Il Salinello fa ancora paura Stessi argini dall’ultima alluvione

30 Novembre 2016

Tortoreto, tour fotografico dell’ex sindaco Di Matteo sull’alveo che non è stato messo in sicurezza «La Provincia è latitante, il fiume è ancora ostruito in alcuni punti e non ci sono gabbioni»

TORTORETO. Il fiume Salinello fa ancora paura. Sono passati più di cinque anni e mezzo dall'alluvione del marzo 2011, ma tutto sembra essere rimasto come il giorno successivo all'emergenza: dalla condotta del metano di Poggio Morello crollata nel letto del fiume, con tutta la sua struttura "a ponte" in cemento; alla mancanza di argini lì dove il corso d'acqua esondò nel 2011 invadendo la strada provinciale 8; fino alla mezza carreggiata franata giù nei pressi dell'incrocio con la Statale Adriatica.

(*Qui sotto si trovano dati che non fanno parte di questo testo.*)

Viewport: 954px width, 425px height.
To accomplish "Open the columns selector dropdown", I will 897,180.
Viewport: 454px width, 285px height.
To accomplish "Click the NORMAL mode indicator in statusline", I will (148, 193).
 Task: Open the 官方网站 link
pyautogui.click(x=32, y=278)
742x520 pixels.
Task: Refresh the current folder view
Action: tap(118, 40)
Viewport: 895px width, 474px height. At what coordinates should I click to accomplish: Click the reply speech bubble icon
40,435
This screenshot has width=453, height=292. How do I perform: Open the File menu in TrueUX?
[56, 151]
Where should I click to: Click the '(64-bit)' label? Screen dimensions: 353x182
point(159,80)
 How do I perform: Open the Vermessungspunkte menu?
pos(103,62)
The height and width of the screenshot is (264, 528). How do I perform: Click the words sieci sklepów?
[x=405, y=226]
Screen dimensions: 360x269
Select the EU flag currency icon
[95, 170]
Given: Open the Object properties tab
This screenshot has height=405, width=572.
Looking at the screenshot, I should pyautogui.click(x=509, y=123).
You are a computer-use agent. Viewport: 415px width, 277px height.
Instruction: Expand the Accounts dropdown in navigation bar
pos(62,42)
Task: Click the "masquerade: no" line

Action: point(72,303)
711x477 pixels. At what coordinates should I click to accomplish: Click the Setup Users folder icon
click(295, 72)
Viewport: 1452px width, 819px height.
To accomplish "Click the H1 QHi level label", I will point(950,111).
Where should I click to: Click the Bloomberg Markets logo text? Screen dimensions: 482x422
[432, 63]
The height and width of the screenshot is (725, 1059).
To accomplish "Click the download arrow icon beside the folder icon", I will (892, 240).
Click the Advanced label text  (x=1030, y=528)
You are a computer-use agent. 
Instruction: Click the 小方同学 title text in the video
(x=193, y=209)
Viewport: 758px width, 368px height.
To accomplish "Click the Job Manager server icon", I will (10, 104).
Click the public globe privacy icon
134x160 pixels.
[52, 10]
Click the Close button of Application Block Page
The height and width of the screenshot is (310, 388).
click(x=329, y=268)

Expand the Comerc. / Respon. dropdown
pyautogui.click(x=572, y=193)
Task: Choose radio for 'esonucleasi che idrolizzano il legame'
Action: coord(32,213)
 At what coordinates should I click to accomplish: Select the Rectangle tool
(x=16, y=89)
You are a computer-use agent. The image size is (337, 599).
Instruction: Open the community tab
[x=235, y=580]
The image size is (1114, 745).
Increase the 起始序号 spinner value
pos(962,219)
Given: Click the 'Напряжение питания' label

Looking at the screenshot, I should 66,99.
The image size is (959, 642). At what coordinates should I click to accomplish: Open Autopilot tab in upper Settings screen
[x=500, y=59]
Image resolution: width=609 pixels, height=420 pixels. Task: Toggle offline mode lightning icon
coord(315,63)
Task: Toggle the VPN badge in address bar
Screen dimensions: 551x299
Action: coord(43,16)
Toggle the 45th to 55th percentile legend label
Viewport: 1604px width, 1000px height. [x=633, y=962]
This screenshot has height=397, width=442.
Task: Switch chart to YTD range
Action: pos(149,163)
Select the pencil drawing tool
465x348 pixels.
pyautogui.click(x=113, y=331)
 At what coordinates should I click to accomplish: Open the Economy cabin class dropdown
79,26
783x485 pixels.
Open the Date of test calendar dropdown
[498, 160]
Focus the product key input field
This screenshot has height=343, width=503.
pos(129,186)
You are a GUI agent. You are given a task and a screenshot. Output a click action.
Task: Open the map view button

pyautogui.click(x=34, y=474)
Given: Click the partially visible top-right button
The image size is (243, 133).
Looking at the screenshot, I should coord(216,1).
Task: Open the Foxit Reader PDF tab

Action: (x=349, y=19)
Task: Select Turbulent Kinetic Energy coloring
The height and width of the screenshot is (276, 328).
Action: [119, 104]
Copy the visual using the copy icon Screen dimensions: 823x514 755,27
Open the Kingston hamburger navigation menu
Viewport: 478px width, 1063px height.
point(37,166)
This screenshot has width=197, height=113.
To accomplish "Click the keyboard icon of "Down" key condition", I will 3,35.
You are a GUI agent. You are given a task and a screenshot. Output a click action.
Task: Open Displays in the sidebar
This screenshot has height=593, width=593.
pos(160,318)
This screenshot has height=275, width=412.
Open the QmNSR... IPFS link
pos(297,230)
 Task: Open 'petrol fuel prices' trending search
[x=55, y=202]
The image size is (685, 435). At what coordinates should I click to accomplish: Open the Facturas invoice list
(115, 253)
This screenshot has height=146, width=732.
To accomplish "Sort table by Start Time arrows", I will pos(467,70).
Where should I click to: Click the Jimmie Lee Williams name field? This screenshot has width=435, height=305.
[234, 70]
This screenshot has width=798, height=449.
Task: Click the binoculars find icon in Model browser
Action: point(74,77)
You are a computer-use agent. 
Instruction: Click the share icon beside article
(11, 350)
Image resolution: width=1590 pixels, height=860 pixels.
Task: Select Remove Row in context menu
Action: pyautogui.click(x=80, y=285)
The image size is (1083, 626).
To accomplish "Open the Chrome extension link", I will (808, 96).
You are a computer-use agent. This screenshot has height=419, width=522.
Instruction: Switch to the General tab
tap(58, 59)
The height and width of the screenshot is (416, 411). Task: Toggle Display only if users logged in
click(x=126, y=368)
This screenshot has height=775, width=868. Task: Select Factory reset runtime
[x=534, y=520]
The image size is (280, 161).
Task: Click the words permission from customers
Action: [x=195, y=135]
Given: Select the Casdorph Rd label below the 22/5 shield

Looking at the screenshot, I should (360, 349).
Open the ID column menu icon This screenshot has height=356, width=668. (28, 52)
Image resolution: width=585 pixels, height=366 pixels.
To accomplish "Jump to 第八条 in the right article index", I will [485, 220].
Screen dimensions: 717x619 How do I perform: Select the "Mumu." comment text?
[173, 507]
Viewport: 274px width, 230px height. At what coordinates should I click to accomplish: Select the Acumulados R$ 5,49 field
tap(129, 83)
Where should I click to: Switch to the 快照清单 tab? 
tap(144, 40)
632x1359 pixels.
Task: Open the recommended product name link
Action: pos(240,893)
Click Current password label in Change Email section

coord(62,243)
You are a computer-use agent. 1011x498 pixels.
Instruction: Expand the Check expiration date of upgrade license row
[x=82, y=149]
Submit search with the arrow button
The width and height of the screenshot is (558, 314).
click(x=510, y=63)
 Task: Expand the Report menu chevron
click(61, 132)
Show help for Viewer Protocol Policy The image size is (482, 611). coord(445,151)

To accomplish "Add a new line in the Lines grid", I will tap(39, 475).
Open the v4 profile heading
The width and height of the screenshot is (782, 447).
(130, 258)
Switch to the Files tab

E' proprio da quest'ultimo punto, quello più eclatante, che l'ex sindaco ed ex assessore provinciale di Tortoreto Domenico Di Matteo è ripartito con il suo tour fotografico, per rilanciare la sua animata discussione che continua da mesi con la Provincia e con il delegato dell'ente Mauro Scarpantonio. Nell'ultima "puntata" di due settimane fa, Di Matteo infatti lamentava gli annosi problemi di viabilità della strada provinciale della Fondovalle del Salinello, chiedendo chiarimenti sui due milioni di euro di investimenti che sarebbero dovuti giungere all'appalto entro l'autunno, come annunciato dalla Provincia, ma di cui invece ancora non si hanno notizie. Al silenzio dell'ente provinciale che ne è seguito, quindi, l'ex sindaco ha risposto riportando sotto i riflettori il rischio idrogeologico del torrente Salinello.

Dice Di Matteo: «Non voglio fare una sterile polemica, ma sensibilizzare la Provincia su quei punti critici in cui non interviene. Tutti ricordiamo i danni alle aziende e la paura di chi si trovava con il proprio mezzo sulla strada provinciale il giorno dell'alluvione. Niente però sembra essere stato fatto a salvaguardia del territorio di Tortoreto e della zona industriale di Sant'Omero, anzi: il corso del fiume è ancora ostruito pericolosamente in alcuni punti, mentre in altri non sono stati previsti nuovi argini o gabbioni, così che il corso d'acqua corre a pochi metri dalla strada e praticamente alla sua stessa altezza. Se la Provincia non ha i fondi necessari, allora deve spingere la Regione ad interessarsi ai problemi della Fondovalle e del fiume, prima della prossima emergenza o del prossimo incidente. I proclami sono inutili, se non seguono i fatti».

Di Matteo ne ha anche per i sindaci delle località costiere teramane: «Fanno bene a lamentarsi della situazione delle foci dei fiumi, che provocano conseguenze anche al settore turistico. Ma dovrebbero spingere anche alla messa in sicurezza a monte dei corsi d'acqua, dove insistono nuclei abitati ed aree industriali, commerciali ed artigianali».